Monday, November 05, 2007

Lesser things: Alcohol and Idols

Now, it seems strange for me to post about this on my blog. I shall get to it after my story. I bought my first alcohol today. It was a slight curiosity but also with an intent to cook with it. I like cooking. I bought a Yellow Tail Pinot Grigio. It is an Australian White wine that has sharp citrus notes and a dry aftertaste. (I can't stand Chardonnay.) I perhaps cooked 1/2 of the wine (as I intended) and drank the rest from a 750ml bottle. I had a very slight buzz for like 30 minutes. I made a chicken & vegetable dish in a white wine sauce. (It was almost a concotion.) This was served over noodles. The Pinot Grigio was a little more acidic than I thought it would be. I was expecting a heavier olivy taste with less acid but got an acidic clean white. My impressions from prior experience are that acidic Wines seems to be balanced out by Cheese (smoothness against tannin/acid) and mustard (astringency). So I added these ingredients to the sauce. I would rate the overall success of the taste to be a 7. The wine itself tasted a 9/10, relative to my wine prefernce. Yet, the scale for wine itself ranges 0-5/10 verse everything else.



Lets start by saying. I understand alcohol. I have an idea where buzzed ends and drunk begins. Alcohol first slows your senses. Your reactions are delayed. Your mind starts to slow down as it gets harder for your mind to process what you see/think. You begin to have a visual delay much like when you're dizzy from spinning around in circles. You know you are not quite fully there at this point. You are much more clumsy or at least feel it. Yet, drunk begins when slowly you lose control of your body and your thoughts.

When buzzed or drunk, inhibitions go away but convictions generally remain the same. If you desire something, less things will stop you from following through. Eventually not even reason stops you. Luckily, your body is too impared at the point. If you don't desire it, you will not have such a desire bother you. Ok, I have brought all this up to discuss what it means with respect to spirituality.

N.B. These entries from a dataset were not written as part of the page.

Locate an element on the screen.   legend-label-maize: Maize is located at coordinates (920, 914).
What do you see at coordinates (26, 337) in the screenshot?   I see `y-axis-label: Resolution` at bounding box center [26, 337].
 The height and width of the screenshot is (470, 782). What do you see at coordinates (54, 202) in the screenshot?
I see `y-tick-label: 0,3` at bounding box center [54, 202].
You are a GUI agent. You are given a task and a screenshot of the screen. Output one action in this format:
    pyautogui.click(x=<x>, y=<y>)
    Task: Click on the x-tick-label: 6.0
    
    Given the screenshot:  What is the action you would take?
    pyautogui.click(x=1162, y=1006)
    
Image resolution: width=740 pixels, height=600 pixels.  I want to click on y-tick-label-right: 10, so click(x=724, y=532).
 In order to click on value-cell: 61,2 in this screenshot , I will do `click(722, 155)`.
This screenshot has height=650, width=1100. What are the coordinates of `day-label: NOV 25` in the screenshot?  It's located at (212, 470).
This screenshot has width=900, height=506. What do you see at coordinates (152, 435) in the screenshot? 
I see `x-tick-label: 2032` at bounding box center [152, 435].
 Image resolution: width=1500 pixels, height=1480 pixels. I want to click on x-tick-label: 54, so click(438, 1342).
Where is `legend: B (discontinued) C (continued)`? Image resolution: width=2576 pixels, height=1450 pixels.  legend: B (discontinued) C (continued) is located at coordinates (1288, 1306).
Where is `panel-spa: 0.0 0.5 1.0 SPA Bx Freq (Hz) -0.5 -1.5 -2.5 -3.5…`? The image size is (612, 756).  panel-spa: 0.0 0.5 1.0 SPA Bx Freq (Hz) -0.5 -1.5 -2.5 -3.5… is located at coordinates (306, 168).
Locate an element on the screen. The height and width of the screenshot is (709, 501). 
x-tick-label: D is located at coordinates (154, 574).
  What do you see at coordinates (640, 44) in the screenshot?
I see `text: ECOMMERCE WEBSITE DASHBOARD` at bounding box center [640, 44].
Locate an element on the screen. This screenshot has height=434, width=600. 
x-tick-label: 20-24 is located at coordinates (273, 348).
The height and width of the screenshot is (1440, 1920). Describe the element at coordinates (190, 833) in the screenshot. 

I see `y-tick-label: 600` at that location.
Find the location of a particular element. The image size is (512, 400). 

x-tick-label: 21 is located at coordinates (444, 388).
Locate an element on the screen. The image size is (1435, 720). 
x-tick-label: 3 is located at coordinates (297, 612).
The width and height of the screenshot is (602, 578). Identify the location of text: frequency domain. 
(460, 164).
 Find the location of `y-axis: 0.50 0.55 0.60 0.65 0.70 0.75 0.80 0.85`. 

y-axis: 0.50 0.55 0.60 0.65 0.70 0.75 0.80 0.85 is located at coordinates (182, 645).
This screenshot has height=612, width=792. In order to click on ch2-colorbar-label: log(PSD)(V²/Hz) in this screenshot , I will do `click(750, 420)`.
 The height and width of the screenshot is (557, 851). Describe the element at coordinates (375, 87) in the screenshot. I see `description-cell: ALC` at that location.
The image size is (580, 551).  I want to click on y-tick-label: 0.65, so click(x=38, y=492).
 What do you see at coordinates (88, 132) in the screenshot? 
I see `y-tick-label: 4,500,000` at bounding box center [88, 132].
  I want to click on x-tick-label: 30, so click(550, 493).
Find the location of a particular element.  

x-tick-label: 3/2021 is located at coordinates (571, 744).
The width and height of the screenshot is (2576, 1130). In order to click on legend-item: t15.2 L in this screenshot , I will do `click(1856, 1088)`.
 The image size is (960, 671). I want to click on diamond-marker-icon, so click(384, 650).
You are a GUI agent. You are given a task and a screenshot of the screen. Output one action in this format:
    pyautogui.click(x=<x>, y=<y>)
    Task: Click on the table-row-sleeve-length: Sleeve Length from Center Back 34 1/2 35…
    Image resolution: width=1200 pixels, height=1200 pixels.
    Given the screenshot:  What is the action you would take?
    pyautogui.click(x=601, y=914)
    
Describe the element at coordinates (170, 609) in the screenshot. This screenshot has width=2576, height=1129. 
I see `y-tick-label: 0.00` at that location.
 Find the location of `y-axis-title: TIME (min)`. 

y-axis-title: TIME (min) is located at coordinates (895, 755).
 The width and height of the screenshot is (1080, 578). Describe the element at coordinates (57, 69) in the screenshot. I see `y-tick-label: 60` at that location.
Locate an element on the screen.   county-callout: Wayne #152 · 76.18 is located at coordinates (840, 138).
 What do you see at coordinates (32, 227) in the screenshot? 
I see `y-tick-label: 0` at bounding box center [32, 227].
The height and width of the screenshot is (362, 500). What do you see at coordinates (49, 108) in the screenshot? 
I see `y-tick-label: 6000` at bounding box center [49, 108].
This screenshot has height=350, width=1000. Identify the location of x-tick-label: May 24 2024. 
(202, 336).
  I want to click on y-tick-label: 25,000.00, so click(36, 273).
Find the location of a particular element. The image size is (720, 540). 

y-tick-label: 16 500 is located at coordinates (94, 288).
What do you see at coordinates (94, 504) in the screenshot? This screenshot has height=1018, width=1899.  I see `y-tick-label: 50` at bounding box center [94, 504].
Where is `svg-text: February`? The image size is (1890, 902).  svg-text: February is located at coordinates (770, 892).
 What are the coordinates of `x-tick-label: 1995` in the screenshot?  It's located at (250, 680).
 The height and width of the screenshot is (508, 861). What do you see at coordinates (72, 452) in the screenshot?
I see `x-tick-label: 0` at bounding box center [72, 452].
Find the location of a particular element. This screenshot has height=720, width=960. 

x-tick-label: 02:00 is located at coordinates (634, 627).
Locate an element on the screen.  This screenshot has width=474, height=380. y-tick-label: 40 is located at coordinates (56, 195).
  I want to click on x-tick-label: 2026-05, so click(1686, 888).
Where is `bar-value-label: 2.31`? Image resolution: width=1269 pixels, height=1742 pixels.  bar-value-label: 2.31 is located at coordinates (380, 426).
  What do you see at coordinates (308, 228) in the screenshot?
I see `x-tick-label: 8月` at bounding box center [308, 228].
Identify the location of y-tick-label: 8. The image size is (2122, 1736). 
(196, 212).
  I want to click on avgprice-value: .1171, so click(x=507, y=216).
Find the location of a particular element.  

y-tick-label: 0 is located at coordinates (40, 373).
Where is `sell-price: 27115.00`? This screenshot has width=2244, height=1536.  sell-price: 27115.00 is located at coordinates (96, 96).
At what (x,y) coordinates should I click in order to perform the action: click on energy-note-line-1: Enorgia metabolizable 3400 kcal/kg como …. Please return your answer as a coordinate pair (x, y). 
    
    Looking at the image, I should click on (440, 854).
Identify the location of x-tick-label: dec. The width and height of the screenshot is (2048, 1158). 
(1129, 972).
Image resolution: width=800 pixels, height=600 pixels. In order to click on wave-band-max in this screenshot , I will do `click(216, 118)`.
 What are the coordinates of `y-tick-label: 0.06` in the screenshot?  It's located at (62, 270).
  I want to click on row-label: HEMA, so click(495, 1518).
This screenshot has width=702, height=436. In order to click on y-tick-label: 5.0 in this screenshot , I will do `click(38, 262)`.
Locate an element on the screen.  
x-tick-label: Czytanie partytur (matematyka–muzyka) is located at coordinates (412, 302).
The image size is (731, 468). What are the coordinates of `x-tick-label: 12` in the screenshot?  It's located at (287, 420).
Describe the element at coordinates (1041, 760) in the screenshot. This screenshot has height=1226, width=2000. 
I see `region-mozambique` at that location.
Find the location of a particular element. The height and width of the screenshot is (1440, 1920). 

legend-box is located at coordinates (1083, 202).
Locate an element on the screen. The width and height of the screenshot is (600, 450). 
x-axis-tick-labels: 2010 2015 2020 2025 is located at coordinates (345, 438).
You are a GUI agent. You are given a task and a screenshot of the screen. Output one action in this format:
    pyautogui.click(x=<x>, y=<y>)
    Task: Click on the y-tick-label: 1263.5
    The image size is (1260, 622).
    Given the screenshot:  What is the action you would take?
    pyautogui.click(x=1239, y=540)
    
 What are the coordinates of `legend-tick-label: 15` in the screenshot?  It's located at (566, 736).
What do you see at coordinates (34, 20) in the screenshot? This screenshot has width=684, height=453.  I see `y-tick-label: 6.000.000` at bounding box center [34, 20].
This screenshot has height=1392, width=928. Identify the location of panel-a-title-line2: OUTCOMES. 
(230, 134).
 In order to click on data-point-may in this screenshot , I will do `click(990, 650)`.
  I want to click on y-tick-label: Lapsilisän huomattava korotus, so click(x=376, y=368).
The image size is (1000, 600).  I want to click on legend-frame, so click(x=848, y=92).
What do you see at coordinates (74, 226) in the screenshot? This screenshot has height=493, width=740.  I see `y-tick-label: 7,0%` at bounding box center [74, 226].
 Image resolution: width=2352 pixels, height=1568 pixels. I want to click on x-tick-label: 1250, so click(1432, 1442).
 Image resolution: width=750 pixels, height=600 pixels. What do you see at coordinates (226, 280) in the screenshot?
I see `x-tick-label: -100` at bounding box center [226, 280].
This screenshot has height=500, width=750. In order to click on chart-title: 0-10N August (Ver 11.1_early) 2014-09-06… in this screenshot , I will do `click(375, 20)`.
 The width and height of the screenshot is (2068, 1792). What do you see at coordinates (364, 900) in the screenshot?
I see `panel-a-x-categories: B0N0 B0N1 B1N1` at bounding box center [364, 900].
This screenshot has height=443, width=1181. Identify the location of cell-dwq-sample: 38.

It is my contention that drunkeness and alcohol do not limit spirituality. They rather take hold of it. It cages the heart like a bird rather than sets the heart free. From here, one's heart is prodded by the devil. Sin is conceived much more easily. Alcohol stops one from running away. All sorts of Idols are allowed to reign unrestrained in one's heart. You can be sure they existed prior but the mind kept them at bay. Excitement from a sports game lasts longer as it takes you longer to fully realize what happened during a play. It takes longer to realize that it may be fun but it is not Godward. Alcohol can set you off on the wrong way. You can't get back easily because you are also limited to a one tract mind. It can scarely help you back to God. Things that displace God do so fully with alcohol. I don't recommend drinking.

I see this a little when buzzed. I am sure it gets progressively worse when becoming drunk. Idols then have free reign then in your heart. This becomes much worse when you become addicted. Alcohol becomes an idol itself then. It may lighten the heart but to what end. Vanity? Drink, be merry for tomorrow you die. Let us find our Joy in God. Alcohol will hinder us. Yet, this becomes more true when considering what evils are unleashed by Alcohol, which are already in our hearts. Let us keep a mind to ask for grace when our hearts are prone to go astray like sheep. Alcohol is a dry wasteland in a wet marsh. It is not an oasis in the desert. Let us skip past this curiousity. Let us not be drawn close by its pull. Let us go on to greater things. Namely God. I don't plan on cooking with alcohol again. I don't plan on buying any more any time soon. I can see its allure but I shall not be filled with its idolatry. I will continue to drink it from time to time but hopefully not out of want or desire.